**WHAT IS REQUIRED:**
Write the next part of the excerpt on job evaluation and factor weights, picking up right after its last sentence.

Clearly the above model rests on a number of subjective assumptions regarding the maximum and minimum point values for each factor level, the allowable limits of inequity for the benchmark jobs, and so on. The major problem with this approach, however, lies elsewhere. What we are essentially doing here is to first assign different factor levels for each of the benchmark jobs–by saying, for example, that benchmark job 1 is equal to level 6 on factor A, level 5 on factor B, level 6 on factor C, and level 6 on factor D. We assign similar ratings for other benchmark jobs also, before we begin the modeling process. However, it is not until after the solution is obtained that we really know that A sub 4 is much, much farther away from A than say, As is from A sub 6 –in fact, the A4 – As interval is more than 10 times the A sub 5 – A sub 6 interval. And so is the case with the C sub 2 – C sub 3 vs. the C sub 4 – C sub 5 intervals. Similarly, the D sub 1 – D sub 2 interval is six times the D sub 2 – D sub 3 interval.
How can one logically reconcile this post-hoc, albeit “optimal,” scale structure with the cognitive scale used to assign the initial rating for the benchmark jobs? In order for the initial rating to be meaningful and logically consistent in the rater’s own mind, we must, of necessity, hypothesize the existence of an a priori cognitive scale with its own internal structure. What theoretical, empirical, or logical meaning can then be assigned to the factor weights derived after the fact?
A little reflection will reveal that our elaborate modeling trip has not really taken us far. In fact, it forces us to run against the grain, so to speak, of our own initial assumptions. It cannot, therefore, be expected to systematize, much less add objectivity to, the process of job evaluation.
THE CASE OF THE QUANTUM FAUCET
One might argue that the factor weights help the raters assign empirical and specific operational meaning to what might have been somewhat abstract labels used in the initial rating process. Might it not be possible, then, one might ask, that repeated and recursive use of the model would help achieve successive refinements?

**DATA SUPPLIED:**

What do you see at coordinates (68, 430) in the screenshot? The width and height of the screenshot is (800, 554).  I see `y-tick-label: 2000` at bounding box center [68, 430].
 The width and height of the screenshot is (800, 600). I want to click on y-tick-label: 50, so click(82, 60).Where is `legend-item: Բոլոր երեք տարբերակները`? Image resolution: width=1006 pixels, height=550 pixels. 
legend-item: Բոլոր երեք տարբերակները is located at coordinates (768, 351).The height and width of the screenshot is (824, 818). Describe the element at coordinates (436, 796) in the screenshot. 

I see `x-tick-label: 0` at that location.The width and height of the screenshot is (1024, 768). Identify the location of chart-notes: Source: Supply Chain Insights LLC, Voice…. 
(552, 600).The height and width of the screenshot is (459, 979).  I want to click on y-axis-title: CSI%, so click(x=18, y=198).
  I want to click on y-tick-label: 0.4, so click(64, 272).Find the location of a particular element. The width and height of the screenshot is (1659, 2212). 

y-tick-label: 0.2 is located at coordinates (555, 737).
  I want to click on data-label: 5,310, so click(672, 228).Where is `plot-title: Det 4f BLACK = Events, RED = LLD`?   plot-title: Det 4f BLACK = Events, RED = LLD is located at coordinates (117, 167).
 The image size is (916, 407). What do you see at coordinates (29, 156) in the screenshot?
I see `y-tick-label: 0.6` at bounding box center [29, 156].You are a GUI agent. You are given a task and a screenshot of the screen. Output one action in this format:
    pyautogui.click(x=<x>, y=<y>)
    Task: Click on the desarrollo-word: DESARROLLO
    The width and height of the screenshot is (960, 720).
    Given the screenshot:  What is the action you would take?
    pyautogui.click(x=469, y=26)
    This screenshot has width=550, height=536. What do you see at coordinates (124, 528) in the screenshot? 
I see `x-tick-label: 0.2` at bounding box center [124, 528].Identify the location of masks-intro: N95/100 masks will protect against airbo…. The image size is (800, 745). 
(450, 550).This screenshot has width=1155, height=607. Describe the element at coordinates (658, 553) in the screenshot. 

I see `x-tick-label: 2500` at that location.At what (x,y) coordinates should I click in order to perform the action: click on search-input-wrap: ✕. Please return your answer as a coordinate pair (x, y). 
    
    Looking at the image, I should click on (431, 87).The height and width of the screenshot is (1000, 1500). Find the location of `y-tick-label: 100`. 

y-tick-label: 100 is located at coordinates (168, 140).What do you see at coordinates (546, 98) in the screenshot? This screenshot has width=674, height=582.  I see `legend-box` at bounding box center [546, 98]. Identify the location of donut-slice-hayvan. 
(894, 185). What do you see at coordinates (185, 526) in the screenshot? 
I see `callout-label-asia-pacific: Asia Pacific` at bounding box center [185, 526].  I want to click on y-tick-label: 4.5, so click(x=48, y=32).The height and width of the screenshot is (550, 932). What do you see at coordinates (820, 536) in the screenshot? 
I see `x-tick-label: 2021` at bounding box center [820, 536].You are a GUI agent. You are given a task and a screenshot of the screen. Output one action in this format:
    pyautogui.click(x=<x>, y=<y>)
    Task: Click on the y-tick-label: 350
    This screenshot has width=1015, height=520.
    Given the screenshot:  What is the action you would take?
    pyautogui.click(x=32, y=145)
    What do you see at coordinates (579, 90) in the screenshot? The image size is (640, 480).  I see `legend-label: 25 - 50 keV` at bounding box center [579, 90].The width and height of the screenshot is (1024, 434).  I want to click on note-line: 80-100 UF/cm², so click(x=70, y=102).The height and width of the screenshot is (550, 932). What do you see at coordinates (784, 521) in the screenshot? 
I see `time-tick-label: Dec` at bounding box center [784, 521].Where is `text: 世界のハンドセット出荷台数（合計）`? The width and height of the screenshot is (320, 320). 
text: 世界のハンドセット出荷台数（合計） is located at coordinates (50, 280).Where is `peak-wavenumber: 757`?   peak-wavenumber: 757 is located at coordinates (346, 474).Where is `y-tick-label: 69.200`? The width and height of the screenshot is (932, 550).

**RESPONSE TO THE EXERCISE:**
This seems a reasonable argument at first glance. However, closer scrutiny will reveal that it does not hold much water. The basic incongruency here can be traced to assigning meaning to assumptions based on conclusions.
Hofstadter provides a delightful example of a quantum water faucet to illustrate Heisenberg’s Uncertainty Principle and it might be useful here to help put the central argument in perspective.
Imagine a water faucet with two knobs, one labeled ‘H’ and one labeled ‘C’, each of which you can twist continuously. Water comes streaming out of the faucet, but there is a strange property to this system: the water is always either totally hot or totally cold; there is no in-between. These are called the two temperature eigenstates of the water…The only way you can tell which eigenstate the water is in is by sticking your hand in and feeling it. Actually, in orthodox quantum mechanics it is trickier than that. It is the act of putting your hand in the water that throws the water into one or the other eigenstate. Up till that very instant, the water is said to be in a superposition of states (or more accurately, a superposition of eigenstates)…As long as no measurement is made of the system, a physicist cannot know which eigenstate the system is in. Indeed, it can be shown that in a very fundamental sense, the system itself does not “know” which eigenstate it is in, and only decides–at random –at the moment the observer’s hand is stuck in to “test the water”, so to speak. Up to the moment of observation, the system acts as if it were not in an eigenstate. For all practical purposes, for all theoretical purposes–in fact for all purposes–the system is not in an eigenstate. (1986, pp. 466-467)
The point here is that it is all too easy for one to fall into this trap of argument and use the notorious uncertainty principle to justify the attribution of post-hoc meanings to measurements. As Hofstadter amply demonstrates, “It is a total misinterpretation of Heisenberg’s uncertainty principle to suppose that it applies to macroscopic observers making macroscopic measurements” (1986, p. 464). Thus, impressive as it might seem, the uncertainty principle cannot be invoked in defense of the basic incongruency involved in the present application of linear programming technique to job evaluation.
Problem formulation involves imposing a structure on a problem. This essentially requires strategies and approaches for factoring out the complexity into manageable components.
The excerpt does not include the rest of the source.